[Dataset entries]
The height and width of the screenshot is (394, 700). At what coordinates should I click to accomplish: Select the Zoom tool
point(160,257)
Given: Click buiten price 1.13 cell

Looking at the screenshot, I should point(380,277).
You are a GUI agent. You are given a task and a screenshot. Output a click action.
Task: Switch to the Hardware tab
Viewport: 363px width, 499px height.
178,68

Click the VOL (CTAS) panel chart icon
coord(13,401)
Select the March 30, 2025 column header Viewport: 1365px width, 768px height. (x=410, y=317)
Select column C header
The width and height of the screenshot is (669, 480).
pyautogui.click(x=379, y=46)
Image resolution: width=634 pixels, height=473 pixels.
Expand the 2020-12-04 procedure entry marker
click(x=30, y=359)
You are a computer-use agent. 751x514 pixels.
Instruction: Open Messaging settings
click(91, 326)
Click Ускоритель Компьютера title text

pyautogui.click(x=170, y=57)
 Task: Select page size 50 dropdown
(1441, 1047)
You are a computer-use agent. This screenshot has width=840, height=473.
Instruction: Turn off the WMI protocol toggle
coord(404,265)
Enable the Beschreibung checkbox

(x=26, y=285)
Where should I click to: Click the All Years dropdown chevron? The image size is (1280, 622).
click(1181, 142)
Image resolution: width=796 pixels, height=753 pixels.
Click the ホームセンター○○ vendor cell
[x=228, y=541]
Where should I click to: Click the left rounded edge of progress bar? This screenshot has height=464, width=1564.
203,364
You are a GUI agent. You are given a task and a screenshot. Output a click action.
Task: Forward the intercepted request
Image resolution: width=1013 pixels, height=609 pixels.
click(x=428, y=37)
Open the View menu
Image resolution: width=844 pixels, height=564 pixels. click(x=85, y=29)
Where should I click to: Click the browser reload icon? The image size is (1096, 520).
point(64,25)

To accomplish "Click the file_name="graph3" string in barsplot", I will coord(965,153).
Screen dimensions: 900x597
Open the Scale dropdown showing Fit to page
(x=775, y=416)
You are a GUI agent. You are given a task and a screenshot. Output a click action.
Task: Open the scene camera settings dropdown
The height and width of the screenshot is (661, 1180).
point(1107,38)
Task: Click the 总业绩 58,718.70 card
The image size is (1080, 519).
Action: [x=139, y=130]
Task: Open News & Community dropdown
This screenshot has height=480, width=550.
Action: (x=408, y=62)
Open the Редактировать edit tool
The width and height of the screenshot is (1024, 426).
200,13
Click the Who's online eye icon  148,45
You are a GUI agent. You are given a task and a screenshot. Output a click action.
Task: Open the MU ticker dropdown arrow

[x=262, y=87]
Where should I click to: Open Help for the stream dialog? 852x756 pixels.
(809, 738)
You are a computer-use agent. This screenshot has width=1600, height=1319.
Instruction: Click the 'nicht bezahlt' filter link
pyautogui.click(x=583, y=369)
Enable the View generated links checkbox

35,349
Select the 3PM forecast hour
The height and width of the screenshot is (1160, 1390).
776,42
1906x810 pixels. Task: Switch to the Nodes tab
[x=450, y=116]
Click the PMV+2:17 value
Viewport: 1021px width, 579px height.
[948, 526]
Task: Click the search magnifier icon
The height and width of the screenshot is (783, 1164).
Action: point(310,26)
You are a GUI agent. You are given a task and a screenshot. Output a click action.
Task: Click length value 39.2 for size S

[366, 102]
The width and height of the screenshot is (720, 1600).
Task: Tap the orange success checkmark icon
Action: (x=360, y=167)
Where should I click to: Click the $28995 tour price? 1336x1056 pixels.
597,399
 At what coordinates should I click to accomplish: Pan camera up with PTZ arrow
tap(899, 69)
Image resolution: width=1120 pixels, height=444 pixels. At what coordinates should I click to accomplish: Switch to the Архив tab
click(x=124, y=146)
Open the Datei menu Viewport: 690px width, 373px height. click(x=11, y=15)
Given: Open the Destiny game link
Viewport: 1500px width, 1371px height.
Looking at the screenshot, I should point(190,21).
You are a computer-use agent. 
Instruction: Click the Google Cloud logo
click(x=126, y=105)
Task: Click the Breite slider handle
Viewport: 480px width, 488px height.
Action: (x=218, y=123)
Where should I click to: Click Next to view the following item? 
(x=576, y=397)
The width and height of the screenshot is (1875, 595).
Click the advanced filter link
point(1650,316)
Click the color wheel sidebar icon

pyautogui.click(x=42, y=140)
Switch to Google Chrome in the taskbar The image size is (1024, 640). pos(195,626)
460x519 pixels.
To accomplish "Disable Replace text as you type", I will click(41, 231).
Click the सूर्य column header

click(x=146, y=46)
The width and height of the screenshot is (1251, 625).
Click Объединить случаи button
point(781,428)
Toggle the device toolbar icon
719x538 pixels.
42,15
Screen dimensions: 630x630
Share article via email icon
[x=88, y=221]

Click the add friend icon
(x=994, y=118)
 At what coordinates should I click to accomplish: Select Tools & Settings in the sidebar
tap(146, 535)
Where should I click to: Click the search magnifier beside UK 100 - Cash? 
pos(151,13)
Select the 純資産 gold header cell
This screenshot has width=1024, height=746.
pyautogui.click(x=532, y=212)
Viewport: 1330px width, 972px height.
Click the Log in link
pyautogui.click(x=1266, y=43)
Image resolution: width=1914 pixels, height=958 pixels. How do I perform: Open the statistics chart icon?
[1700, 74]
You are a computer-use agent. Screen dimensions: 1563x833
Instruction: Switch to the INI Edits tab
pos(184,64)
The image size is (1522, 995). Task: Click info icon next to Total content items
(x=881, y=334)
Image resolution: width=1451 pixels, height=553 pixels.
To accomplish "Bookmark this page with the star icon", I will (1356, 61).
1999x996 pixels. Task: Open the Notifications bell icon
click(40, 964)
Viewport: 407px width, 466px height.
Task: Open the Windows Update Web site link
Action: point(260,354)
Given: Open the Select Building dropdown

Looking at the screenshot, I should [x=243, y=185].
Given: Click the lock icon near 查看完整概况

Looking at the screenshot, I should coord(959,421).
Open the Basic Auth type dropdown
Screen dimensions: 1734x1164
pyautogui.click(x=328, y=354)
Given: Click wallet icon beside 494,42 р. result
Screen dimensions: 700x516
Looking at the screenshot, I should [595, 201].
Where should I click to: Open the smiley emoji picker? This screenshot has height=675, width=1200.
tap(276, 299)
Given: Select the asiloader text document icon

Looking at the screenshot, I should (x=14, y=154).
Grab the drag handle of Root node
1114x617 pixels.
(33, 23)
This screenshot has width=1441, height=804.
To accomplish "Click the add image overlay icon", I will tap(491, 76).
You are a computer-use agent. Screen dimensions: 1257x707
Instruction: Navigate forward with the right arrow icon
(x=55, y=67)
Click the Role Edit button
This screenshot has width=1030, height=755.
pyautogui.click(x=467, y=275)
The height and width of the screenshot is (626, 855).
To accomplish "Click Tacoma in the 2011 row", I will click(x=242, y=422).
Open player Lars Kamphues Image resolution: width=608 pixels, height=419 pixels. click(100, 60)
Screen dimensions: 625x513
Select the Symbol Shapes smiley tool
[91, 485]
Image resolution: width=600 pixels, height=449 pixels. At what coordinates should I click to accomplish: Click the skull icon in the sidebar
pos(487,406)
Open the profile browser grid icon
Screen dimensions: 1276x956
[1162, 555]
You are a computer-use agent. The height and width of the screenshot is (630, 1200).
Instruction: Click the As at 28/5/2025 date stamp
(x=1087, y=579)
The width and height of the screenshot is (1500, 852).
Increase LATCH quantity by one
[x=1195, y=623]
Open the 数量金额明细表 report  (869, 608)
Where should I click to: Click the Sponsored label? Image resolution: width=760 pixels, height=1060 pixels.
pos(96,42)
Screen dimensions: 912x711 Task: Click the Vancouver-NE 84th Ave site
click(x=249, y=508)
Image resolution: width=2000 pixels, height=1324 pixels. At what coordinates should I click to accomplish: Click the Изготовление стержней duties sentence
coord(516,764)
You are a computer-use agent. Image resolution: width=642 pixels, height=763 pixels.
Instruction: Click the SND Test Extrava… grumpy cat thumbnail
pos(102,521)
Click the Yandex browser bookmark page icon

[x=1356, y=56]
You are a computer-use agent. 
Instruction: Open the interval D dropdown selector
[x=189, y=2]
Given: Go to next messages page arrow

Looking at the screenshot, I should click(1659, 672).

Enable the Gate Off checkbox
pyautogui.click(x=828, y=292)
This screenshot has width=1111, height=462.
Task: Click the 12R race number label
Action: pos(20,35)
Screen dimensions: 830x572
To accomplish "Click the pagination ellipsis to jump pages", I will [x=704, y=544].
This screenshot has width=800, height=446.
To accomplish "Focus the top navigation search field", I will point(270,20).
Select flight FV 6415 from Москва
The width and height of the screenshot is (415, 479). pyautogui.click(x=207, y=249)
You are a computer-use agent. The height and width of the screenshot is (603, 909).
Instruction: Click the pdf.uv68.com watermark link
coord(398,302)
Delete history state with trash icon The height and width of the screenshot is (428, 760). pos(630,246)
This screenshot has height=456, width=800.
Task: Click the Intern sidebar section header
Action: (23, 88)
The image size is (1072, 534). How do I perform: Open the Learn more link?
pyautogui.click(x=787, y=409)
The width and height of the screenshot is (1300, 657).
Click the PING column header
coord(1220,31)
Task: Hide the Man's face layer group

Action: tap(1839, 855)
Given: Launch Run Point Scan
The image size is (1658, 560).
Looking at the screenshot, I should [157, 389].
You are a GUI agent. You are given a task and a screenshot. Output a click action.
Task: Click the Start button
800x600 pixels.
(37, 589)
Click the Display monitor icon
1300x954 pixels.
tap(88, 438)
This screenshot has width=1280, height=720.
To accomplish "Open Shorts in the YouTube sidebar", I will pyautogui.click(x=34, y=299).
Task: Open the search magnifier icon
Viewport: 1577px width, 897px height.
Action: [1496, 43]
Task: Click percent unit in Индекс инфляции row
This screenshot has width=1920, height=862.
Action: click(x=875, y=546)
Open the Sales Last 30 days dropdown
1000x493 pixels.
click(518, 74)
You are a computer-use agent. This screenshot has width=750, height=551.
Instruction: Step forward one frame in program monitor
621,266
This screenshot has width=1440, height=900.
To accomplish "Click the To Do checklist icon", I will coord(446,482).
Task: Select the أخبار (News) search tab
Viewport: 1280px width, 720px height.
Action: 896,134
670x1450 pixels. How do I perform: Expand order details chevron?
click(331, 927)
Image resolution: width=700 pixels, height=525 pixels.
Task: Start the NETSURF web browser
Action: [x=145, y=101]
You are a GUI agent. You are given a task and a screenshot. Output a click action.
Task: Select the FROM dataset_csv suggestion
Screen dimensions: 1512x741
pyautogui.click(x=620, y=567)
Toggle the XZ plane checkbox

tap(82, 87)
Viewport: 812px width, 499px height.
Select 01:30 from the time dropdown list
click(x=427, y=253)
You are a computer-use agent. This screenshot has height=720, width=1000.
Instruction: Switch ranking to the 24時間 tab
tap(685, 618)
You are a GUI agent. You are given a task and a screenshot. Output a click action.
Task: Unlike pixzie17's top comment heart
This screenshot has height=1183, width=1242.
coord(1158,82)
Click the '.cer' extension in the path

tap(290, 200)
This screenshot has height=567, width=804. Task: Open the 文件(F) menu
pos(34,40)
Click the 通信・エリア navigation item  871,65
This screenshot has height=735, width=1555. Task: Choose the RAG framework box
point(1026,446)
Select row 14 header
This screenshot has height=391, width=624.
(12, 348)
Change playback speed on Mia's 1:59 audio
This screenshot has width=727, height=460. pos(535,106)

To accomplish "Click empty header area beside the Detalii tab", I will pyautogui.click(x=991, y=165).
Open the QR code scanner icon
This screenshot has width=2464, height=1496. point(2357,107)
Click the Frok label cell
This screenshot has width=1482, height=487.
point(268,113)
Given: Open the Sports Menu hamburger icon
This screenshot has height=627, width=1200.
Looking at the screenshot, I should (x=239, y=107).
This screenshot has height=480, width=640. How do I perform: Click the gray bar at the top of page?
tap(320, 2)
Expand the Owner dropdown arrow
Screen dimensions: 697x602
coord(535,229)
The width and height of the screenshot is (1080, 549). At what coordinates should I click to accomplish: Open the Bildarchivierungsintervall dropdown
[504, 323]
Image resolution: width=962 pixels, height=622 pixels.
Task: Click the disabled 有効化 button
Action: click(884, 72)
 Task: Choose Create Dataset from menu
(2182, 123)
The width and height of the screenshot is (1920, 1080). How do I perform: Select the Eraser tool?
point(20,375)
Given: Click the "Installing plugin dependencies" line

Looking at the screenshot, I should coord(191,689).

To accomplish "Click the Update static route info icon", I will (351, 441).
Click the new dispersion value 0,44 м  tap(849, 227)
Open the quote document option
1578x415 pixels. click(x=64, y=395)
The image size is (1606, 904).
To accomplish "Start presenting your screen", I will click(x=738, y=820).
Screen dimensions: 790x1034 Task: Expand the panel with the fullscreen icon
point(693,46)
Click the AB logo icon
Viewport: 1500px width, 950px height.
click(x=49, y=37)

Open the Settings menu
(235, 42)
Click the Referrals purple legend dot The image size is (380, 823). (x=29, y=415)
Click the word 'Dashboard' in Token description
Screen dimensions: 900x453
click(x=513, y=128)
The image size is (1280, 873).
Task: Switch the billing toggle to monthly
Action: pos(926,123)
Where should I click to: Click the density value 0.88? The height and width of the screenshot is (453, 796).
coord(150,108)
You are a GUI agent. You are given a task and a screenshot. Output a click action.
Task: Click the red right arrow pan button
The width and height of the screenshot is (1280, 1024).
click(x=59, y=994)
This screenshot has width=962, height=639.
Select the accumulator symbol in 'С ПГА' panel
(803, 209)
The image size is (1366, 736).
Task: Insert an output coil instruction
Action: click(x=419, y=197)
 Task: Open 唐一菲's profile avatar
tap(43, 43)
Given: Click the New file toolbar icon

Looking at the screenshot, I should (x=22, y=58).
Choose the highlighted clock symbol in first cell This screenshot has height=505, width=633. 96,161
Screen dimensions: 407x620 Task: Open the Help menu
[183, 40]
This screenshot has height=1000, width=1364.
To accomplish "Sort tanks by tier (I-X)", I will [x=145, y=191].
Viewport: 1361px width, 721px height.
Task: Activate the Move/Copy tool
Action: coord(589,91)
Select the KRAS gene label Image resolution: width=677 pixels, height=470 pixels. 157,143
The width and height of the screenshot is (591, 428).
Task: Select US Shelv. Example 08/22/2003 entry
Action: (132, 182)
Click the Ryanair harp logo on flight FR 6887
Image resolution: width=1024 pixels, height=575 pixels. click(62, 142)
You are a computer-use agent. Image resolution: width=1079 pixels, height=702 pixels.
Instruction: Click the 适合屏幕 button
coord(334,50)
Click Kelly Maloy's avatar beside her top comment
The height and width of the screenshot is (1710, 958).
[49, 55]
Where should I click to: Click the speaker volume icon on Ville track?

#### [PROBLEM DESCRIPTION]
How many of the lines above hold the word "handle"? Give only that number.

#### [EXPECTED ANSWER]
2